PlanPhilly.com has an article today that details SEPTA’s plan for double decker coach cars for its regional rail service. The article shares that the use of regional rail has doubled over the past 15 years and grew over two percent in 2014. Independent of this story from PlanPhilly.com, we were told that the Manayunk/Norristown line, which makes stops in Whitemarsh Township and Conshohocken, is one of the lines with the most growth. SEPTA projects to have the double decker coaches in service in 2018.

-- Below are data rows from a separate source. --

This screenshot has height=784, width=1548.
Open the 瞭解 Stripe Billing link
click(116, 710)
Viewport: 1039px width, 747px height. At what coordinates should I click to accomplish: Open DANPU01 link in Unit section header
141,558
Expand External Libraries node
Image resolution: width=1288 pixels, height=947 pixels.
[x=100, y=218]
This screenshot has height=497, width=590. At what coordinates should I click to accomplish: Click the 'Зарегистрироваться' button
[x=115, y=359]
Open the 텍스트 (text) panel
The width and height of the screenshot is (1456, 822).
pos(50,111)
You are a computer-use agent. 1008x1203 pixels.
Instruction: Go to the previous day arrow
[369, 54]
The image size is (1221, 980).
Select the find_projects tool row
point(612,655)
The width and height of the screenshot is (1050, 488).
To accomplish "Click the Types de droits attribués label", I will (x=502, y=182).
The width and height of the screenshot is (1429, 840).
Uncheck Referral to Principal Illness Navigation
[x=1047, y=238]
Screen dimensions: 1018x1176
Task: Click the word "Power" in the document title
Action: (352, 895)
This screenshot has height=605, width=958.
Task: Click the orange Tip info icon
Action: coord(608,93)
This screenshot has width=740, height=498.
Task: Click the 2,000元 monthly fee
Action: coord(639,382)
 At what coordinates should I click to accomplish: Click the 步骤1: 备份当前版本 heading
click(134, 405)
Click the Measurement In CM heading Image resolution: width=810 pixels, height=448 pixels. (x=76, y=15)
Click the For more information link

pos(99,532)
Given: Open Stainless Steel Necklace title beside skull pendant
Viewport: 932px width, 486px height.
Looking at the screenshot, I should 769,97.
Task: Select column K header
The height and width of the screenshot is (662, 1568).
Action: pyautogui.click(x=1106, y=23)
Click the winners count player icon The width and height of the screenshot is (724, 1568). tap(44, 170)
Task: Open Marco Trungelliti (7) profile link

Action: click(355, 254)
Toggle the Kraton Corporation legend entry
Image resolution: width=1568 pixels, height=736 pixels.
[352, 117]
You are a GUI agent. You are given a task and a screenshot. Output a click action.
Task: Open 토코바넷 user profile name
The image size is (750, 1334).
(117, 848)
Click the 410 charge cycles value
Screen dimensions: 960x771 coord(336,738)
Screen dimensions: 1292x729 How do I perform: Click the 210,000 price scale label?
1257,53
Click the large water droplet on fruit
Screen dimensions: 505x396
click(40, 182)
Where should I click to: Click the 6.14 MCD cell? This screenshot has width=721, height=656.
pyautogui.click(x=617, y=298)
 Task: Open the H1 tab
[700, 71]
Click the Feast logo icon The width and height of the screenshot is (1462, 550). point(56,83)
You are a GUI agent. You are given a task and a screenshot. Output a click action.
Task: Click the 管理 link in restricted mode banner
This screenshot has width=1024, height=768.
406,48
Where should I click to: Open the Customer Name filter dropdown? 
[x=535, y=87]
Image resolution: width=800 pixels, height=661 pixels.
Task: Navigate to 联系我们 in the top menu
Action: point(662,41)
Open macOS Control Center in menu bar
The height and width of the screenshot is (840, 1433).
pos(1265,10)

Below are the pertinent paragraphs from the article:
Trolleys may take some time to get here, but rail aficionados have plenty to look forward to in the nearer future. SEPTA regional rail riders should start seeing bi-level coaches, like those used by NJ Transit and Boston’s MBTA, on the area’s busier lines sometime in 2018.
Over the last few years, SEPTA has been overhauling its locomotives for some regional rail lines, replacing some of the old AEM-7 locomotives reaching the end of their effective lives. The regional rail uses a combination of Silverliner V self-propelled cars – no locomotive needed to push or pull – and trains of coaches driven by locomotives. SEPTA has replaced eight old locomotives so far with newer models and has plans for another five. The newer locomotives will be powerful enough to pull the bigger, heavier bi-level coach cars.
Those bi-level cars will be ADA compliant on the first level and, will each increase the number of seats somewhere between 20 to 30 percent over the 105 seats on a Silverliner V car.
Regional rail has seen a 50 percent increase in ridership over the last fifteen years, said Knueppel. And it increased another 2.6 percent last year. During rush hours, the trains are packed. And simply adding more coach cars isn’t an option on most lines – they already stretch the length of the suburban stations they serve. Reducing headways – the wait time between trains – is possible, but difficult, especially on lines that share track with AMTRAK or CSX. Hence, the decision to build up.
There will be some work required before regional rail will be ready for the bi-level coaches. But the infrastructure upgrades and fixes are largely minor. SEPTA recently completed a study that confirmed that its tunnels and overpasses were tall enough for the bi-level cars. “Other agencies had to deal with dropping track down and drainage issues,” Knueppel explained. “Luckily for us, we can fix it up in the air, because the clearance issues are not that significant.” SEPTA will be able to raise some catenary wires up to make room.